I wrote the story of a woman I met last week, when she was holding a talk in Munich.  Her picture is annexed - Raniah Salloum
Photo: Renate Winter copyright Special Court of Sierra Leone



A judge from Austria assists child soldiers in Sierra Leone – against all odds.

Renate Winter knows what confronting obstacles means. “Twice they tried to shoot me. Then I got six bodyguards.” Winter is a judge for the United Nations. The shootings happened when she was an international judge on the Supreme Court of Kosovo. Since 2003, Winter heads the Special Court for Sierra Leone. There, she only has one bodyguard and says she wouldn’t need him. The obstacles are of a different kind.

“In a court room, you can’t accomplish reconciliation”, Winter says. Yet, this is precisely what Sierra Leone needs after a decade-long civil war that left ten thousands dead or badly mutilated – many of them women and children. Winter adds: “If I were to describe the things that happened in Sierra Leone, you would not be able to sleep or to eat for three days”.

And how does she deal with the accounts of horror? She brushes off the question. “I’m a judge – if I couldn’t do that, I would have had to choose a different profession.” But it is not that simple. The question of how to heal Sierra Leone’s society has not left Winter’s mind.

Sierra Leone is a small country. Eleven years of civil war mean: eventually, everybody was implicated. Victims and perpetrators encounter each other on a daily basis. Add 90 percent unemployment – and reintegration becomes impossible. At the same time, Renate Winter never gives up hope.

She can’t make undone the brutality that almost 3,000 child soldiers unleashed – and experienced – in the civil war. “My youngest [defendant] was so small, he couldn’t even carry a Kalashnikov”, Winter remembers. But she can try to prevent it ever happening again.

“Legacy” is what she calls the most important accomplishment of her court. It set standards for the entire world.

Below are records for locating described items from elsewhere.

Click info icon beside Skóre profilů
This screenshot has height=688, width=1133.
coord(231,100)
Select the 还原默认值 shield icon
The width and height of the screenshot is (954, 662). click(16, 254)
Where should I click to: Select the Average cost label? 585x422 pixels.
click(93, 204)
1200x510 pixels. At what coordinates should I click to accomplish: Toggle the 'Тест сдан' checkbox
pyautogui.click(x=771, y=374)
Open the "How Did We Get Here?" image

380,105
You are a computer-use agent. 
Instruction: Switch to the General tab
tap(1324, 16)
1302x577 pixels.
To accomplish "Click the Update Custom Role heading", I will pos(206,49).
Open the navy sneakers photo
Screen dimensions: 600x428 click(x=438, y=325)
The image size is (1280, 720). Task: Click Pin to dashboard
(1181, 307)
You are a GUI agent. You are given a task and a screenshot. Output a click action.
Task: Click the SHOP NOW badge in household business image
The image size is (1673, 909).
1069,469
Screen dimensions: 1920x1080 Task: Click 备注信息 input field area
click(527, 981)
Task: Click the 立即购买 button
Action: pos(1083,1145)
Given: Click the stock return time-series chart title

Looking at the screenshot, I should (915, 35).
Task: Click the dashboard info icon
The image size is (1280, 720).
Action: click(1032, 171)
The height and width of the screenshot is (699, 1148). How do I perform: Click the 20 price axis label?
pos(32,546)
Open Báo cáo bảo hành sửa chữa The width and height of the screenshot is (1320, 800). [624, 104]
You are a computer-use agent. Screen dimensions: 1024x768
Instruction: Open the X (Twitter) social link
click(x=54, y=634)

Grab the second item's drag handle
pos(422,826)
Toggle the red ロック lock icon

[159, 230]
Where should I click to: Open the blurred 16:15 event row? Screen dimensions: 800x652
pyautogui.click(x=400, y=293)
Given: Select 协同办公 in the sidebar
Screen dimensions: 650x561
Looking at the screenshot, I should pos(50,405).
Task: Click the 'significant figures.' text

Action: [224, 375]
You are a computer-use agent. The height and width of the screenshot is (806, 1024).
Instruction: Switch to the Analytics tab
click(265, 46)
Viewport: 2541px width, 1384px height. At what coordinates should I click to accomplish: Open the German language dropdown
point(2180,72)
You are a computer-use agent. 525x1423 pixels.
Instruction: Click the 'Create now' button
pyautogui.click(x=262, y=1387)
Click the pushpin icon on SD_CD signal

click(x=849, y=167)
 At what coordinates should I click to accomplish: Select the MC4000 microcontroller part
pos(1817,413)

Child soldiers are perpetrators and victims at the same time. They are enslaved by warlords who give them with weapons - and often drugs. It was after the warlords Renate Winter wanted to go, not after the children. With a bit of judicial creativity, her tribunal sanctioned the enlistment of child soldiers as a war crime. It also considered enforced marriages, through which warlords enslaved women, a crime against humanity – a first in the history of international law.

Renate Winter calls these achievements the tribunal’s legacy. So what about her own? Winter set up an NGO that supports former child soldiers – “female ones because nobody cared for them.” Her NGO teaches them to stitch and sow traditional garments. It also provides them with basic education - and a home. “Maybe this is my legacy”, Renate Winter says.